▶ What to work on
Copy every item below line for line, changing nothing.

------------------------------------------------------------

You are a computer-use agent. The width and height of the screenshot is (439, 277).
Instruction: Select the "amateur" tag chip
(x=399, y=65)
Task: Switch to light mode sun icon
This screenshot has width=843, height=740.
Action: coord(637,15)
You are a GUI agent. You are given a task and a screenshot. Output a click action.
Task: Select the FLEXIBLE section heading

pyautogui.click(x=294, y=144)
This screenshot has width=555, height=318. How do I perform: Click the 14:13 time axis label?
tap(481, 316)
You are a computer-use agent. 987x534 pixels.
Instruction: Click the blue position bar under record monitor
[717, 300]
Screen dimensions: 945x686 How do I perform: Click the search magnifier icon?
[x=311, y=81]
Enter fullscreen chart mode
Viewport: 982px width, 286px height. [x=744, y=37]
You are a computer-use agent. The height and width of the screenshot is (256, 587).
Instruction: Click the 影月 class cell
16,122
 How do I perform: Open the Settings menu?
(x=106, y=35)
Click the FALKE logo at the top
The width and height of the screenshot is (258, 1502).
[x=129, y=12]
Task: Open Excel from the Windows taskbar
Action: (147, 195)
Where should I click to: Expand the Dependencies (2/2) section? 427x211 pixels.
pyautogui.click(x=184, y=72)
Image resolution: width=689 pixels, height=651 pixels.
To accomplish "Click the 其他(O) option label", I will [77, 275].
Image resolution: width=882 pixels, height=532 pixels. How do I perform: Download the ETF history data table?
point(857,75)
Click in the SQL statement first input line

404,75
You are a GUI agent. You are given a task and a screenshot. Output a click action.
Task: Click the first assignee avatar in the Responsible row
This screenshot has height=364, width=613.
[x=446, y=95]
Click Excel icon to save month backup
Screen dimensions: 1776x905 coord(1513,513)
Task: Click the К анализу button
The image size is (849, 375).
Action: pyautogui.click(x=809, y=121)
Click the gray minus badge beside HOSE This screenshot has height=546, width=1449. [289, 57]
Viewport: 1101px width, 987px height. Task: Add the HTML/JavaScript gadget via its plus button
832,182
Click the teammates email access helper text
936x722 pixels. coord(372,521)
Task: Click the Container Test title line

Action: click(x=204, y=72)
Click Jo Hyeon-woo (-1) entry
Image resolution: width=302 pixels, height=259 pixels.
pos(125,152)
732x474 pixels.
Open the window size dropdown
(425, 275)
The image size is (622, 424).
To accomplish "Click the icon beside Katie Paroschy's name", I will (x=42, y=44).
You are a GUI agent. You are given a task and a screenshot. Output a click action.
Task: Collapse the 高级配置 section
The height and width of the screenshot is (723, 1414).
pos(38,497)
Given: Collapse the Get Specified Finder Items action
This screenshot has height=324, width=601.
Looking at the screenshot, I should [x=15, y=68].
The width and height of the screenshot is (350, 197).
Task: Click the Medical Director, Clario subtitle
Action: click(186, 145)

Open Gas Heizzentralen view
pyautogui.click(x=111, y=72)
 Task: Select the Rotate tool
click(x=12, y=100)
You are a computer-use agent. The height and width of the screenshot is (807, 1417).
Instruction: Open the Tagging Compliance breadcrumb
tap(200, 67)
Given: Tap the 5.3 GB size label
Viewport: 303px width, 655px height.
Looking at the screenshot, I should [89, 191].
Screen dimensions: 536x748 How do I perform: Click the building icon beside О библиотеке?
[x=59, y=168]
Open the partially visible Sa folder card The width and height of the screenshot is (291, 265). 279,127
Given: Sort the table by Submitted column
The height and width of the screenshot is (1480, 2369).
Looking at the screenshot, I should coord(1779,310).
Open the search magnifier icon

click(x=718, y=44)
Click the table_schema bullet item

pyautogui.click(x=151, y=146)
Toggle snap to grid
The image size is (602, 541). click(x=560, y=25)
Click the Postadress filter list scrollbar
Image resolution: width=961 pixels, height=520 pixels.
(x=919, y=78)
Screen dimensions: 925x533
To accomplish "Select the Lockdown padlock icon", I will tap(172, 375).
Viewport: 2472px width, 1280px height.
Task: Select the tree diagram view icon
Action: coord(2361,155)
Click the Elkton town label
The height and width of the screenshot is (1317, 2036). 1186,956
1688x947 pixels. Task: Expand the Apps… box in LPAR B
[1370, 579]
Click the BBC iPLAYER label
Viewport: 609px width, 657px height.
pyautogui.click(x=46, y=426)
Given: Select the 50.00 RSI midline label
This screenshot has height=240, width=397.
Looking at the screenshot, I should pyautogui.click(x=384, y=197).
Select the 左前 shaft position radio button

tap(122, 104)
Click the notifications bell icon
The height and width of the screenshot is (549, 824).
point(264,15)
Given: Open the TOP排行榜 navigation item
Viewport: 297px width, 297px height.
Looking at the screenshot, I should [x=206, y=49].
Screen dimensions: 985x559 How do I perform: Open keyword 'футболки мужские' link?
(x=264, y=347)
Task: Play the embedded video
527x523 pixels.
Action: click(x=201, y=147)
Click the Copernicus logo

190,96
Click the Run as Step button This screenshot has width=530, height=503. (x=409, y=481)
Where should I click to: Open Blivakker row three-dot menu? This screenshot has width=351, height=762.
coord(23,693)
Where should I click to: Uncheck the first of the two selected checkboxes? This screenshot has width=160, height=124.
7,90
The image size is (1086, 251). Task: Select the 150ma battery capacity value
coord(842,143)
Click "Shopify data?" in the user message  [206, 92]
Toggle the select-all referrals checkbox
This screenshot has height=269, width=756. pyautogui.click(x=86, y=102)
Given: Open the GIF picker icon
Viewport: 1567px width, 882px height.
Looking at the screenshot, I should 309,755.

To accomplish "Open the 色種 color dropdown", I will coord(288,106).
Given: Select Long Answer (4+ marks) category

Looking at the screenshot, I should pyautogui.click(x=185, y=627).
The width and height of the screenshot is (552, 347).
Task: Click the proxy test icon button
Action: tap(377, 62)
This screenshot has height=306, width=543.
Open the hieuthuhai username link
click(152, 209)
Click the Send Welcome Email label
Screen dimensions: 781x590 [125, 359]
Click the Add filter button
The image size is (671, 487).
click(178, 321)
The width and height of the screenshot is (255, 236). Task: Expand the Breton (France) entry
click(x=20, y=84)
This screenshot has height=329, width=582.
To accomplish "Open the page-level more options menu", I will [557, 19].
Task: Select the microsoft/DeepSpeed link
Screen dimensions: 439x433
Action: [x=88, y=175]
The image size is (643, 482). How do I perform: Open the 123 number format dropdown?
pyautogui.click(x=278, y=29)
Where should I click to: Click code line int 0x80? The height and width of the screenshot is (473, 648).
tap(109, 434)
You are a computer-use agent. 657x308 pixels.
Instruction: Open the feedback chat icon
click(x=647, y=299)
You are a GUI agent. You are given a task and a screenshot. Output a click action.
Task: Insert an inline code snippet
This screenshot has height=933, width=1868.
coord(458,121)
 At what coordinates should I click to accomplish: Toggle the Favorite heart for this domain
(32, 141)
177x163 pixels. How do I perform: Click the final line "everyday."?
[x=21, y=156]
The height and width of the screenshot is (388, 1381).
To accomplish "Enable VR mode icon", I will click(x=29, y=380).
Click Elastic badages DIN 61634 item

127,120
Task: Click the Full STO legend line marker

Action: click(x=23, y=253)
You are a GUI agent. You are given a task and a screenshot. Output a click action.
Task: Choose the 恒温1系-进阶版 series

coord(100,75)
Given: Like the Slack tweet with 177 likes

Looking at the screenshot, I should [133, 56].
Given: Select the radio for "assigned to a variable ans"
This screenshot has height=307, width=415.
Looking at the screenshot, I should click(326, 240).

------------------------------------------------------------

▶ Output
You are a computer-use agent. The width and height of the screenshot is (439, 277).
Instruction: Select the "amateur" tag chip
(x=399, y=65)
Task: Switch to light mode sun icon
This screenshot has width=843, height=740.
Action: coord(637,15)
You are a GUI agent. You are given a task and a screenshot. Output a click action.
Task: Select the FLEXIBLE section heading

pyautogui.click(x=294, y=144)
This screenshot has width=555, height=318. How do I perform: Click the 14:13 time axis label?
tap(481, 316)
You are a computer-use agent. 987x534 pixels.
Instruction: Click the blue position bar under record monitor
[717, 300]
Screen dimensions: 945x686 How do I perform: Click the search magnifier icon?
[x=311, y=81]
Enter fullscreen chart mode
Viewport: 982px width, 286px height. [x=744, y=37]
You are a computer-use agent. The height and width of the screenshot is (256, 587).
Instruction: Click the 影月 class cell
16,122
 How do I perform: Open the Settings menu?
(x=106, y=35)
Click the FALKE logo at the top
The width and height of the screenshot is (258, 1502).
[x=129, y=12]
Task: Open Excel from the Windows taskbar
Action: (147, 195)
Where should I click to: Expand the Dependencies (2/2) section? 427x211 pixels.
pyautogui.click(x=184, y=72)
Image resolution: width=689 pixels, height=651 pixels.
To accomplish "Click the 其他(O) option label", I will [77, 275].
Image resolution: width=882 pixels, height=532 pixels. How do I perform: Download the ETF history data table?
point(857,75)
Click in the SQL statement first input line

404,75
You are a GUI agent. You are given a task and a screenshot. Output a click action.
Task: Click the first assignee avatar in the Responsible row
This screenshot has height=364, width=613.
[x=446, y=95]
Click Excel icon to save month backup
Screen dimensions: 1776x905 coord(1513,513)
Task: Click the К анализу button
The image size is (849, 375).
Action: pyautogui.click(x=809, y=121)
Click the gray minus badge beside HOSE This screenshot has height=546, width=1449. [289, 57]
Viewport: 1101px width, 987px height. Task: Add the HTML/JavaScript gadget via its plus button
832,182
Click the teammates email access helper text
936x722 pixels. coord(372,521)
Task: Click the Container Test title line

Action: click(x=204, y=72)
Click Jo Hyeon-woo (-1) entry
Image resolution: width=302 pixels, height=259 pixels.
pos(125,152)
732x474 pixels.
Open the window size dropdown
(425, 275)
The image size is (622, 424).
To accomplish "Click the icon beside Katie Paroschy's name", I will (x=42, y=44).
You are a GUI agent. You are given a task and a screenshot. Output a click action.
Task: Collapse the 高级配置 section
The height and width of the screenshot is (723, 1414).
pos(38,497)
Given: Collapse the Get Specified Finder Items action
This screenshot has height=324, width=601.
Looking at the screenshot, I should [x=15, y=68].
The width and height of the screenshot is (350, 197).
Task: Click the Medical Director, Clario subtitle
Action: click(186, 145)

Open Gas Heizzentralen view
pyautogui.click(x=111, y=72)
 Task: Select the Rotate tool
click(x=12, y=100)
You are a computer-use agent. The height and width of the screenshot is (807, 1417).
Instruction: Open the Tagging Compliance breadcrumb
tap(200, 67)
Given: Tap the 5.3 GB size label
Viewport: 303px width, 655px height.
Looking at the screenshot, I should [89, 191].
Screen dimensions: 536x748 How do I perform: Click the building icon beside О библиотеке?
[x=59, y=168]
Open the partially visible Sa folder card The width and height of the screenshot is (291, 265). 279,127
Given: Sort the table by Submitted column
The height and width of the screenshot is (1480, 2369).
Looking at the screenshot, I should coord(1779,310).
Open the search magnifier icon

click(x=718, y=44)
Click the table_schema bullet item

pyautogui.click(x=151, y=146)
Toggle snap to grid
The image size is (602, 541). click(x=560, y=25)
Click the Postadress filter list scrollbar
Image resolution: width=961 pixels, height=520 pixels.
(x=919, y=78)
Screen dimensions: 925x533
To accomplish "Select the Lockdown padlock icon", I will tap(172, 375).
Viewport: 2472px width, 1280px height.
Task: Select the tree diagram view icon
Action: coord(2361,155)
Click the Elkton town label
The height and width of the screenshot is (1317, 2036). 1186,956
1688x947 pixels. Task: Expand the Apps… box in LPAR B
[1370, 579]
Click the BBC iPLAYER label
Viewport: 609px width, 657px height.
pyautogui.click(x=46, y=426)
Given: Select the 50.00 RSI midline label
This screenshot has height=240, width=397.
Looking at the screenshot, I should pyautogui.click(x=384, y=197).
Select the 左前 shaft position radio button

tap(122, 104)
Click the notifications bell icon
The height and width of the screenshot is (549, 824).
point(264,15)
Given: Open the TOP排行榜 navigation item
Viewport: 297px width, 297px height.
Looking at the screenshot, I should [x=206, y=49].
Screen dimensions: 985x559 How do I perform: Open keyword 'футболки мужские' link?
(x=264, y=347)
Task: Play the embedded video
527x523 pixels.
Action: click(x=201, y=147)
Click the Copernicus logo

190,96
Click the Run as Step button This screenshot has width=530, height=503. (x=409, y=481)
Where should I click to: Open Blivakker row three-dot menu? This screenshot has width=351, height=762.
coord(23,693)
Where should I click to: Uncheck the first of the two selected checkboxes? This screenshot has width=160, height=124.
7,90
The image size is (1086, 251). Task: Select the 150ma battery capacity value
coord(842,143)
Click "Shopify data?" in the user message  [206, 92]
Toggle the select-all referrals checkbox
This screenshot has height=269, width=756. pyautogui.click(x=86, y=102)
Given: Open the GIF picker icon
Viewport: 1567px width, 882px height.
Looking at the screenshot, I should 309,755.

To accomplish "Open the 色種 color dropdown", I will coord(288,106).
Given: Select Long Answer (4+ marks) category

Looking at the screenshot, I should pyautogui.click(x=185, y=627).
The width and height of the screenshot is (552, 347).
Task: Click the proxy test icon button
Action: tap(377, 62)
This screenshot has height=306, width=543.
Open the hieuthuhai username link
click(152, 209)
Click the Send Welcome Email label
Screen dimensions: 781x590 [125, 359]
Click the Add filter button
The image size is (671, 487).
click(178, 321)
The width and height of the screenshot is (255, 236). Task: Expand the Breton (France) entry
click(x=20, y=84)
This screenshot has height=329, width=582.
To accomplish "Open the page-level more options menu", I will [557, 19].
Task: Select the microsoft/DeepSpeed link
Screen dimensions: 439x433
Action: [x=88, y=175]
The image size is (643, 482). How do I perform: Open the 123 number format dropdown?
pyautogui.click(x=278, y=29)
Where should I click to: Click code line int 0x80? The height and width of the screenshot is (473, 648).
tap(109, 434)
You are a computer-use agent. 657x308 pixels.
Instruction: Open the feedback chat icon
click(x=647, y=299)
You are a GUI agent. You are given a task and a screenshot. Output a click action.
Task: Insert an inline code snippet
This screenshot has height=933, width=1868.
coord(458,121)
 At what coordinates should I click to accomplish: Toggle the Favorite heart for this domain
(32, 141)
177x163 pixels. How do I perform: Click the final line "everyday."?
[x=21, y=156]
The height and width of the screenshot is (388, 1381).
To accomplish "Enable VR mode icon", I will click(x=29, y=380).
Click Elastic badages DIN 61634 item

127,120
Task: Click the Full STO legend line marker

Action: click(x=23, y=253)
You are a GUI agent. You are given a task and a screenshot. Output a click action.
Task: Choose the 恒温1系-进阶版 series

coord(100,75)
Given: Like the Slack tweet with 177 likes

Looking at the screenshot, I should [133, 56].
Given: Select the radio for "assigned to a variable ans"
This screenshot has height=307, width=415.
Looking at the screenshot, I should click(326, 240).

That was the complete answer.